More Letters from New York
I’m just a plainspoken Colorado criminal defense lawyer, but the way I see it…
I’ve been getting letters from a lawyer named Jeff Grant for some time now.
Jeff Grant was admitted to the New York State Bar in 1982. Twenty years later, he was disbarred. Like many lawyers, he loved the good life. Like many lawyers, he loved it too much. He cheated clients, he cheated the government, to support the good life. He lost his practice, his marriage, his freedom — nearly lost his life.
After prison, he literally got religion. He became a minister, and formed a prison ministry.
It’s the prison ministry that got me interested in his letters.
Grant, three years newly married, founded with his wife Progressive Prison Ministries some ten years ago. He calls it “the world’s first ministry devoted to serving the white collar justice community.” He particularly works with people who committed the same kinds of crimes he did, who feel the same kind of shame, remorse, and deep regret he says he did. He wants to help them walk, with him, a different path, “to learn and evolve into a new spiritual way of life and to reach out in service to others.”

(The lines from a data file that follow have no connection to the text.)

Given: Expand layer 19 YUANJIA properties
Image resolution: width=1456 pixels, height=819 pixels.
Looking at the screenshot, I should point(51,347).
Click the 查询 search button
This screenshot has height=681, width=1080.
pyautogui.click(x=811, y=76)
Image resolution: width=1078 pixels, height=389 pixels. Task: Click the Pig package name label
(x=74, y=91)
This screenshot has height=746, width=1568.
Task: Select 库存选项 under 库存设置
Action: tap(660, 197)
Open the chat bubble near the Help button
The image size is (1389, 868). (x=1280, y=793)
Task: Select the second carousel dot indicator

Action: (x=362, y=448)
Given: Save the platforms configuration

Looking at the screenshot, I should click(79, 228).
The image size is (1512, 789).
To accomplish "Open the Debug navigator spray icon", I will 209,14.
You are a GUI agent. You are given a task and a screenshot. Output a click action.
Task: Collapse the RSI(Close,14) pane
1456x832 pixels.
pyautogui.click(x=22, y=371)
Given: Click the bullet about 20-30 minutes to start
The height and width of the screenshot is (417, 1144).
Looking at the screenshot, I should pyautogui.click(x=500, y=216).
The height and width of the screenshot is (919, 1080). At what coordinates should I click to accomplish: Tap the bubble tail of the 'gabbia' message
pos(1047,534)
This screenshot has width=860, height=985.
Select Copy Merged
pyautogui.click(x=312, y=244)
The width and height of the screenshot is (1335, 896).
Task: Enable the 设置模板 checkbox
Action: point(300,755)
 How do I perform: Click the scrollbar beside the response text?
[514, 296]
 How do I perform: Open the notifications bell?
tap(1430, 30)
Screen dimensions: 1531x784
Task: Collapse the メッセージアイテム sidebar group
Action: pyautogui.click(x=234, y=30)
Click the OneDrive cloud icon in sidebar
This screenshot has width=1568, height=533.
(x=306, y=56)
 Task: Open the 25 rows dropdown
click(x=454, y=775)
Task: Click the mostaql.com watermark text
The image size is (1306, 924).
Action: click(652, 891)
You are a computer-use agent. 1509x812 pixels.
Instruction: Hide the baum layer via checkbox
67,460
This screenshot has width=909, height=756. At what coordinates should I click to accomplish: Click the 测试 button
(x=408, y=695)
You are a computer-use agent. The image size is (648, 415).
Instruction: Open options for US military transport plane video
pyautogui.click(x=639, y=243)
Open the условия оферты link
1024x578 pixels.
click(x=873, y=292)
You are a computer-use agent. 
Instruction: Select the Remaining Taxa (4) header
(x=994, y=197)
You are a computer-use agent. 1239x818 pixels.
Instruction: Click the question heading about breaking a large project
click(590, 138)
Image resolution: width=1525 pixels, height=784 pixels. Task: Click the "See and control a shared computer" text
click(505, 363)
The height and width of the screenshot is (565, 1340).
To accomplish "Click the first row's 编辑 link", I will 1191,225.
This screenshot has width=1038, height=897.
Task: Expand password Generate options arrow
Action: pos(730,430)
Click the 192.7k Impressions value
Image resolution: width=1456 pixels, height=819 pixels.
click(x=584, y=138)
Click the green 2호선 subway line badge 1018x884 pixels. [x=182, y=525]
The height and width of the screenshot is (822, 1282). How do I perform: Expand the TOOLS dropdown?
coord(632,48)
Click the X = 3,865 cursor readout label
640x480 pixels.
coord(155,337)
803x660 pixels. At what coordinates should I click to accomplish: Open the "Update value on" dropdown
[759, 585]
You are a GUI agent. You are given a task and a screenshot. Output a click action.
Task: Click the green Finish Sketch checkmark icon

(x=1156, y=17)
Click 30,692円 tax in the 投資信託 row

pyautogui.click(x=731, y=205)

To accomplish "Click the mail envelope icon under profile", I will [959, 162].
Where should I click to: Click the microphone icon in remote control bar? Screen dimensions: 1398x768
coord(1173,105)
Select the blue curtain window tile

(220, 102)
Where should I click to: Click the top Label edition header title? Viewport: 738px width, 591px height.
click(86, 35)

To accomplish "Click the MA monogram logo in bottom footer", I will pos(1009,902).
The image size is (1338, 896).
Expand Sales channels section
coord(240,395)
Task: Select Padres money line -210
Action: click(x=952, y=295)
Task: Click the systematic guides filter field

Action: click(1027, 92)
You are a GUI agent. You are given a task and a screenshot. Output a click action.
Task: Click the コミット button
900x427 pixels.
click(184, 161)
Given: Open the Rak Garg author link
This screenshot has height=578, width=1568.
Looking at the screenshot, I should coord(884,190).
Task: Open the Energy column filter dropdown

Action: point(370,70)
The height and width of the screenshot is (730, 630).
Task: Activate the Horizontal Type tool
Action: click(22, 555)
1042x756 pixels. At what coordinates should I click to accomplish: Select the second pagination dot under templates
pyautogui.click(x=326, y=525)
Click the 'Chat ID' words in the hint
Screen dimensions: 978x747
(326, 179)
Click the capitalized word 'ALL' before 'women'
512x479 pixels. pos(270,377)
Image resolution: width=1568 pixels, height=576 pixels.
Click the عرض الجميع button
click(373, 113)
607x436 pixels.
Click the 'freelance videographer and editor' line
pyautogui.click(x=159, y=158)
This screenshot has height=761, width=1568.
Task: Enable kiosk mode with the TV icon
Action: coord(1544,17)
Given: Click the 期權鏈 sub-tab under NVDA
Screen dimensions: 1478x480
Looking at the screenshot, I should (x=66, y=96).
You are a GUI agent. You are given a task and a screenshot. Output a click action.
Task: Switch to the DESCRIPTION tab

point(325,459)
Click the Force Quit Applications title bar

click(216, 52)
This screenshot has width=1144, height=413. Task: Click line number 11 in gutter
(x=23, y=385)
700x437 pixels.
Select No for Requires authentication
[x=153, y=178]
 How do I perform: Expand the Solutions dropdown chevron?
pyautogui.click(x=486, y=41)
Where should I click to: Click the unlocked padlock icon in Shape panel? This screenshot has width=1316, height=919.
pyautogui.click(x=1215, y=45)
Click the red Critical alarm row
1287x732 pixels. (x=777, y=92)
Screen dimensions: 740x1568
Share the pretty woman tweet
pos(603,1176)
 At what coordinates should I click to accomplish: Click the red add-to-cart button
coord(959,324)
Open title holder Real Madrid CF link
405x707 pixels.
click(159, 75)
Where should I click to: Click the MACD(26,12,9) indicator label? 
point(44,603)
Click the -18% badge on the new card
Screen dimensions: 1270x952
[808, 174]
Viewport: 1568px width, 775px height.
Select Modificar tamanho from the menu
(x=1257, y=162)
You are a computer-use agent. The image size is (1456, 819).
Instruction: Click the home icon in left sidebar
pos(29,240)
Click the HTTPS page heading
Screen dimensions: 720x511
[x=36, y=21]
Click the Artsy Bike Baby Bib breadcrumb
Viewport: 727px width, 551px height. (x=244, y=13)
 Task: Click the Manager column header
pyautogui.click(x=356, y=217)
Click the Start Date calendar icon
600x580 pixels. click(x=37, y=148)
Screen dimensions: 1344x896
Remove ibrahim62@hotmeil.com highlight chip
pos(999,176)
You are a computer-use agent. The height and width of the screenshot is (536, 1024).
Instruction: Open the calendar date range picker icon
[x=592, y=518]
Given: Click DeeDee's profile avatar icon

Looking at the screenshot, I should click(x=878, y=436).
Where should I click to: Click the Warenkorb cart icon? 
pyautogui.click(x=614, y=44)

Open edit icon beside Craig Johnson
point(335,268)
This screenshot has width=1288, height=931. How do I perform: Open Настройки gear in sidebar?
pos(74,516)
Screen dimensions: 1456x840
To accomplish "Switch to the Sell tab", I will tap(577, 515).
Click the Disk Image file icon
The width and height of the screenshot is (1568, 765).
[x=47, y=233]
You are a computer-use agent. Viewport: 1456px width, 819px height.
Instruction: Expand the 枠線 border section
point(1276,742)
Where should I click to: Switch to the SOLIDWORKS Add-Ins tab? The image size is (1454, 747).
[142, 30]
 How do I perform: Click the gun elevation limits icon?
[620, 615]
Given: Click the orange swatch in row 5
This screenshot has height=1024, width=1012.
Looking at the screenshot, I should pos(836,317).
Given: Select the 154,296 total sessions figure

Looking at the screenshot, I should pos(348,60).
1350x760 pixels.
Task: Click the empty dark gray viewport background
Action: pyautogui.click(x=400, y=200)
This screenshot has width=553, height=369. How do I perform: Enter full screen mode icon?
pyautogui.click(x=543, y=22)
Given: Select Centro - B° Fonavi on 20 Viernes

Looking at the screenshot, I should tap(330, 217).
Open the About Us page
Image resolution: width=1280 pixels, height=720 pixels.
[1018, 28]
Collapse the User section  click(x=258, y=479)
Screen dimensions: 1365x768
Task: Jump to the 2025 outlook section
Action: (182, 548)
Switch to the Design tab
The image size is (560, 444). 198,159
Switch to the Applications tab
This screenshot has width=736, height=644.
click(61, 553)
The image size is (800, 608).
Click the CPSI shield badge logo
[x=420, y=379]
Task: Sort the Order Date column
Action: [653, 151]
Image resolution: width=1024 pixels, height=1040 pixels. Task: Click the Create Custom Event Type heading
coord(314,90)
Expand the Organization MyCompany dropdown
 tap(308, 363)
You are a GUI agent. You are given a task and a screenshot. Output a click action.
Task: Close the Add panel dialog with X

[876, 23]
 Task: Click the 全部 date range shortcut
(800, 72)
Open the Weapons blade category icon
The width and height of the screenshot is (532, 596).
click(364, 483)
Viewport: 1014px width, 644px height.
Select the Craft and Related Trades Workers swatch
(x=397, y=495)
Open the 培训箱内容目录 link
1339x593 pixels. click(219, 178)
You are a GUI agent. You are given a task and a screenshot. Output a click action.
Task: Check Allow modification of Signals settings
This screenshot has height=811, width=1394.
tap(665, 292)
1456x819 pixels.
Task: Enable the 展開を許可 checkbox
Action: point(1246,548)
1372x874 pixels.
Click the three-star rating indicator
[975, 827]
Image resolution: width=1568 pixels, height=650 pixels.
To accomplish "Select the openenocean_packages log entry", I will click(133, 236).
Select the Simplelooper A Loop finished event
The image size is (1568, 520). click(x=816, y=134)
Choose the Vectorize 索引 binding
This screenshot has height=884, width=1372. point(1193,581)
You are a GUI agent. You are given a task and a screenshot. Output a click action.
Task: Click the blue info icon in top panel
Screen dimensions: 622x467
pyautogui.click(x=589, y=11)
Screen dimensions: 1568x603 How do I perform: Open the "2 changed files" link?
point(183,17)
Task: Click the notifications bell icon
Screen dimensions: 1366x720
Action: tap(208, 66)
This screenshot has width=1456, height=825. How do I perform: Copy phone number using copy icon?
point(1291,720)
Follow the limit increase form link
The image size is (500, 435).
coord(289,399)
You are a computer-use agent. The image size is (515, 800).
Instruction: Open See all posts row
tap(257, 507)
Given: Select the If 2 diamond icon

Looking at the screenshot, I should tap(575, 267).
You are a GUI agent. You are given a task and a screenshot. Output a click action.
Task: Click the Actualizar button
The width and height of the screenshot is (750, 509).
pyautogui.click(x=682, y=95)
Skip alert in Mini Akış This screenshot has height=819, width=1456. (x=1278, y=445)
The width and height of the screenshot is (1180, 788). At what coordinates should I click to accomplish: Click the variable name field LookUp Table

Ten or eleven months ago, Jeff Grant got his law license back, and he’s using it to give himself a second chance, but more importantly, to give a bunch of other people second chances, in court. Other people whose dilemmas he understands fairly well, because he was one of them.
That’s sort of his motto, according to a recent email I got from him. “It Takes One To Know One,” was the subject line.
You can get to know one, here.
He might not get you out of prison. He might get you into heaven.